◆ Soal yang Diberikan
Lanjutkan teks tentang definisi Al-Qur'an di bawah ini, mulai dari titik terakhir yang tercantum.

--- Teks yang Disediakan ---

Konsep pemakaian kata ini dapat juga dijumpai pada salah satu
surat Al-Qur'an sendiri yakni pada ayat 17 dan 18 Surah Al-Qiyamah yang
artinya:
“Sesungguhnya
mengumpulkan Al-Qur’an (di dalam dadamu) dan (menetapkan) bacaannya (pada
lidahmu) itu adalah tanggungan Kami. (Karena itu,) jika Kami telah
membacakannya, hendaklah kamu ikuti {amalkan} bacaannya”.(75:17 -75:18 ).
Dr.
Subhi Al Salih mendefinisikan Al-Qur'an sebagai berikut:
“Kalam Allah SWT yang
merupakan mukjizat yang
diturunkan kepada Nabi Muhammad SAW dan ditulis di mushaf serta diriwayatkan
dengan mutawatir, membacanya termasukibadah”.
Adapun Muhammad Ali ash-Shabuni mendefinisikan Al-Qur'an
sebagai berikut:
"Al-Qur'an adalah
firman Allah yang tiada tandingannya, diturunkan kepada Nabi Muhammad SAW
penutup para Nabi dan Rasul, dengan perantaraan Malaikat Jibril a.s.
dan ditulis pada mushaf-mushaf yang kemudian disampaikan kepada kita secara mutawatir, serta membaca dan
mempelajarinya merupakan ibadah, yang dimulai dengan
surat Al-Fatihah dan
ditutup dengan surat An-Nas"
Dengan definisi tersebut di atas
sebagaimana dipercayai Muslim,
firman Allah yang diturunkan kepada Nabi selain Nabi Muhammad SAW, tidak
dinamakan Al-Qur’an seperti Kitab Taurat yang
diturunkan kepada umat Nabi Musa AS
atau Kitab Injil yang
diturunkan kepada umat Nabi Isa AS.
Demikian pula firman Allah yang diturunkan kepada Nabi Muhammad SAW yang
membacanya tidak dianggap sebagai ibadah,
seperti Hadits Qudsi, tidak termasuk
Al-Qur’an.
Dari
paparan di atas dapat disimpulkan, bahwa Al-Qur’an itu mempunyai
kriteria-kriteria, antara lain:
a.
Al-Qur’an adalah firman Allah atau
Kalamullah
b.
Al-Qur’an adalah mukjizat (sesuatu yang
tidak dapat ditandingi)
c.

--- Kumpulan Entri ---

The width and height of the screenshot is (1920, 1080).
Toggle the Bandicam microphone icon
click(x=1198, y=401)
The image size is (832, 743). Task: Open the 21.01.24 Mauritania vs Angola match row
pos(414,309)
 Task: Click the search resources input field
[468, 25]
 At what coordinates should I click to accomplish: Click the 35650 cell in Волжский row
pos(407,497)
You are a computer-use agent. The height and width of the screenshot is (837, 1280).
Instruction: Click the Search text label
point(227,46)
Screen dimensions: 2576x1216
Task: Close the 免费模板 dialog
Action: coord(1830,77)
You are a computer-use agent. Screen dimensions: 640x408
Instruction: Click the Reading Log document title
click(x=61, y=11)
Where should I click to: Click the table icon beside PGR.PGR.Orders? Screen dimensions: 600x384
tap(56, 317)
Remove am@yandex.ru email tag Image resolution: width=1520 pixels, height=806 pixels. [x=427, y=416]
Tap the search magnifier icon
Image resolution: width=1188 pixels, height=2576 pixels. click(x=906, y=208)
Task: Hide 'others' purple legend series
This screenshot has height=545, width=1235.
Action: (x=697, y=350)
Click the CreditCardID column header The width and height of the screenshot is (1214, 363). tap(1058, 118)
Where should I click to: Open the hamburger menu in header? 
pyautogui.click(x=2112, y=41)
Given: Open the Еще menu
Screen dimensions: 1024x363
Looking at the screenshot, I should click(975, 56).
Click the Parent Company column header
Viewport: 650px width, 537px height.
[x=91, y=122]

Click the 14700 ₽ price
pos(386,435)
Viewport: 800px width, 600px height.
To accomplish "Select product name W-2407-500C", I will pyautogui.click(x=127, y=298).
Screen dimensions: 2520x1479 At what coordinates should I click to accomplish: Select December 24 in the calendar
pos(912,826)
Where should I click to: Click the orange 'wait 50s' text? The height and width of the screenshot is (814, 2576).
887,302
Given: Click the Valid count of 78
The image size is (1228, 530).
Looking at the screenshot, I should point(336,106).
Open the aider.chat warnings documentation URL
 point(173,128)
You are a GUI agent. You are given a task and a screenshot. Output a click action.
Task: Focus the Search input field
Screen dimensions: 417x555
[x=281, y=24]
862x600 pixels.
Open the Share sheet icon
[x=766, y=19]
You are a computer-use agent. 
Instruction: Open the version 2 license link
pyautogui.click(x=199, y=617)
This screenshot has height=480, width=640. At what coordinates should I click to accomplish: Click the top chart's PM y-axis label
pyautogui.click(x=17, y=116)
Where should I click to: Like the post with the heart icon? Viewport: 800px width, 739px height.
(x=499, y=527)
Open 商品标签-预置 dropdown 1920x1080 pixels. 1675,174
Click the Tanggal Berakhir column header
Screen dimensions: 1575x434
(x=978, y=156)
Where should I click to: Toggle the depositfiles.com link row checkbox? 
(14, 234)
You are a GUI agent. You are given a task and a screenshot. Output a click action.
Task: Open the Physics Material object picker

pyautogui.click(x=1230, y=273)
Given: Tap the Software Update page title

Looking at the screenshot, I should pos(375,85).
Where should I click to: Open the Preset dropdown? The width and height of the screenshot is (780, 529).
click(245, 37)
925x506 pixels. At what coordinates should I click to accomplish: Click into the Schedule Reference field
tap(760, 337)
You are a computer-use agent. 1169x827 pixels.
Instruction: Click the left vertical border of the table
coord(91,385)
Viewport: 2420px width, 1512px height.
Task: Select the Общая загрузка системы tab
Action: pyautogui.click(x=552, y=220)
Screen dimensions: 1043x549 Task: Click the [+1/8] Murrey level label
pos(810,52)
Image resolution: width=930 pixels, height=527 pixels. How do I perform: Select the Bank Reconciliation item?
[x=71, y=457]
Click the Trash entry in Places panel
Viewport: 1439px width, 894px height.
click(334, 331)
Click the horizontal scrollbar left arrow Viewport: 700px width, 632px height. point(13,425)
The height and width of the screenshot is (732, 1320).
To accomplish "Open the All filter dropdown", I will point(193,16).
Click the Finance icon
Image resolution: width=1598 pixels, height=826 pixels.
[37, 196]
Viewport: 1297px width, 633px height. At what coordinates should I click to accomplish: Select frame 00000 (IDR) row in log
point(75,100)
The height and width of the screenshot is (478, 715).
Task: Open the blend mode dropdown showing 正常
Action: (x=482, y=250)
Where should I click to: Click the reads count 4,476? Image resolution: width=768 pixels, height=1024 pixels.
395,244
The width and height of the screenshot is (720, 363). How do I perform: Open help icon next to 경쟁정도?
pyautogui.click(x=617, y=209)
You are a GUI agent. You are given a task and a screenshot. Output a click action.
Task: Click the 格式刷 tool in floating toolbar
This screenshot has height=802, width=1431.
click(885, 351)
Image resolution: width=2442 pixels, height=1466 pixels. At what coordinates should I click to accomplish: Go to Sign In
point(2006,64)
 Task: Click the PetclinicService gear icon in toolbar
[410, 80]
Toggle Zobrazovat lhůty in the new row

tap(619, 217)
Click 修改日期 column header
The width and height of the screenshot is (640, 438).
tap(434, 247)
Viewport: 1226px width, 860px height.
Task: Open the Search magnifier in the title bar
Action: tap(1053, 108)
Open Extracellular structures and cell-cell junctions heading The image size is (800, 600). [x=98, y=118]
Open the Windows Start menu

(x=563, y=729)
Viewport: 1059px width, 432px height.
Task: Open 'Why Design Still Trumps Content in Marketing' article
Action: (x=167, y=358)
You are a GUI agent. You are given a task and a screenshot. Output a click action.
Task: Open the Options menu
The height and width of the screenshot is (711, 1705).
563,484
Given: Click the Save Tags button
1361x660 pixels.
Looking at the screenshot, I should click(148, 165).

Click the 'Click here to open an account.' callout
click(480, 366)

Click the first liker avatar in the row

---

◆ Jawaban Tertulis
Al-Qur’an disampakan kepada Nabi
Muhammad Saw. Melalui perantara malaikat Jibril. Sementara kita menerima
Al-Qur’an melalui jalan Mutawatir (
wahyu yang diterima Nabi Muhammad Saw. Disampaikan dan di ajarkan kepada
sahabat-sahabatnya dan jaminan keaslian isinya)
d.
Al-Qur’an di awali dengan surah
al-Fatihah dan di akhiri dengan surat an-Nas.
e.
Al-Qur’an diperintahkan untuk di baca
(selain diperlajari dan diamalkan) karena, membaca al-Qur’an merupakan ibadah.
Fungsi al-Qur’an,
antara lain :
a.
Al-Qur’an berfungsi sebagai petunjuk
(hudan)
b.
Al-Qur’an berfungsi sebagai penjelas
(tibyan)
c.
Al-Qur’an berfungsi sebagai pembela
(furqon)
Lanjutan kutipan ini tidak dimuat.